The point is that when wintry blasts are described in these passages, the underlying theme is this: God is much bigger and greater than you are, so your choices for a response here are either praise or silence. Job’s choice? “I put my hand over my mouth” (Job 40:4). You know, Job, you could use a scarf for that purpose. It’s cold outside.

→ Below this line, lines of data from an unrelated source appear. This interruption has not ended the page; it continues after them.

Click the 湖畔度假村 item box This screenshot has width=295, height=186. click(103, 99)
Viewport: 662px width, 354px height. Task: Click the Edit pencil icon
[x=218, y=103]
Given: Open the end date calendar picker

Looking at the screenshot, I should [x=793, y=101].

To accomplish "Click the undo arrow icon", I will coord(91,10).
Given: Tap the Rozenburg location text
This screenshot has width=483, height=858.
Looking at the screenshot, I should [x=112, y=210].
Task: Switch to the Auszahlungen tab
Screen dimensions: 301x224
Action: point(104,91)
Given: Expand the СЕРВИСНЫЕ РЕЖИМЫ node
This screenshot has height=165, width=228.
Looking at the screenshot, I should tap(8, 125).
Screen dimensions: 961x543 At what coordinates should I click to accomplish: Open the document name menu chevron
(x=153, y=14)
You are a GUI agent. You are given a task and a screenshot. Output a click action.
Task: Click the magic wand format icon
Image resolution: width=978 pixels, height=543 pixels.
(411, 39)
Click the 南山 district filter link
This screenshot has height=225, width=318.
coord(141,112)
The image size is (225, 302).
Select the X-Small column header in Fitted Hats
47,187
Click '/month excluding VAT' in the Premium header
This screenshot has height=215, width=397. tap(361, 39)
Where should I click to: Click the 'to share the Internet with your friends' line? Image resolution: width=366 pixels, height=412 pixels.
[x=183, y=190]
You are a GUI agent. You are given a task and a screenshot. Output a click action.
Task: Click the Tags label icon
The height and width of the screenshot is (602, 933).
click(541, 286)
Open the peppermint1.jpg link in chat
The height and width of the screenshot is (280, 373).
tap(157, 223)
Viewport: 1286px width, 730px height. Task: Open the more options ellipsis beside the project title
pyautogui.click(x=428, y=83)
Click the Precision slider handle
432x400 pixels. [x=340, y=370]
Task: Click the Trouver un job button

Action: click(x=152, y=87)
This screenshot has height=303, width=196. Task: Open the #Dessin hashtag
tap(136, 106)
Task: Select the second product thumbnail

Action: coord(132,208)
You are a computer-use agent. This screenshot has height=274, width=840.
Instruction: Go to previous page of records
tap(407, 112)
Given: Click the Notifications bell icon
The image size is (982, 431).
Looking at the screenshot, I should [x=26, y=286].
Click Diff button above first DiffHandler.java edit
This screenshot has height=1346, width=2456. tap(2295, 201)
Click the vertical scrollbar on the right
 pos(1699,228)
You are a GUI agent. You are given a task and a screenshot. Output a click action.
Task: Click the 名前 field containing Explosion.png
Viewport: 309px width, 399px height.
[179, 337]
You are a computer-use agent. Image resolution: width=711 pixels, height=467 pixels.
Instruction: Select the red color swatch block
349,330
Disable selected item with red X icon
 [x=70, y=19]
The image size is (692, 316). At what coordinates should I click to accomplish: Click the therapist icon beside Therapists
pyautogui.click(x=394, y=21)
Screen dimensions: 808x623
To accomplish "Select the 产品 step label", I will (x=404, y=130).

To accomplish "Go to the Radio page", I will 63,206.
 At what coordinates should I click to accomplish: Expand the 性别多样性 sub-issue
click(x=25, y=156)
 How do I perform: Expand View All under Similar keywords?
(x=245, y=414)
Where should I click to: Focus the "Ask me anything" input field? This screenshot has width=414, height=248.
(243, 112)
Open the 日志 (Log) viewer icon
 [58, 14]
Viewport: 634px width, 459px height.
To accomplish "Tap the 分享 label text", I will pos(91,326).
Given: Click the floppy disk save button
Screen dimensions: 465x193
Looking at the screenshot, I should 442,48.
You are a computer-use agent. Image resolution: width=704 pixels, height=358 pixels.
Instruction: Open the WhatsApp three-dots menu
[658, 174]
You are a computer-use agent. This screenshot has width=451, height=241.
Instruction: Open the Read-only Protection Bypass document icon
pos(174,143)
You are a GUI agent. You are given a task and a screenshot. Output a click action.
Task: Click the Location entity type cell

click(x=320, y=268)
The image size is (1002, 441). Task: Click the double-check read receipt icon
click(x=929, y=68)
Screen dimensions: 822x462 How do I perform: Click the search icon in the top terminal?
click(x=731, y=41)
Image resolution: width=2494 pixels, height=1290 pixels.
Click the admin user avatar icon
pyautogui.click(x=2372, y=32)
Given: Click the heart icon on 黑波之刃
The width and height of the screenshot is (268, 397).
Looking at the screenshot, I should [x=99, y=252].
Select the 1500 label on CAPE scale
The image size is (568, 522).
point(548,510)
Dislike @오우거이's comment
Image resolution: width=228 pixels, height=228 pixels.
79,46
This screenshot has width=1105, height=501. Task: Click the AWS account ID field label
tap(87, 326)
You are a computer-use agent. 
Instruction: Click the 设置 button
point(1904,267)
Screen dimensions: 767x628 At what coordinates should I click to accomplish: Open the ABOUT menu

Amid these fearful reveries, I should not neglect to note the occasional reference to winter as a sign of God’s faithful sustenance, taking its ordained place in the cycle of seasons. We might think of the Noahic Covenant in Genesis 8, for example, where “seedtime and harvest, cold and heat, summer and winter, day and night will never cease” (vs. 22). Here winter serves as one-half of a witness to God’s grace in the seasonal cycle.
The key word is “cycle.” Winter has to end. March is almost here, the month that is supposed to “come in like a lion and go out like a lamb” (note: final lion reference, surprisingly not from the Bible). We have to arrive, eventually, where Jim Bratt brought us a week ago by quoting from Song of Songs: “See! The winter is past; the rains are over and gone. Flowers appear on the earth; the season of singing has come, the cooing of doves is heard in our land” (Song of Songs 2:11-12).
Until the flowers pop and the doves start cooing, though, we will simply have to ponder the usual character-building spiritual lessons winter demands of us: patience, perseverance, hope, and faith. “Now faith is being sure of what we hope for and certain of what we do not see” (Hebrews 11:1). We do not see, at the moment, so much as a blade of green or a swollen bud. Come to think of it, we also do not see all the yard problems spring will uncover, the tasks and projects now buried under two feet of snow. Well, there it is: a winter blessing for which to give thanks.
All quotations from the New International Version.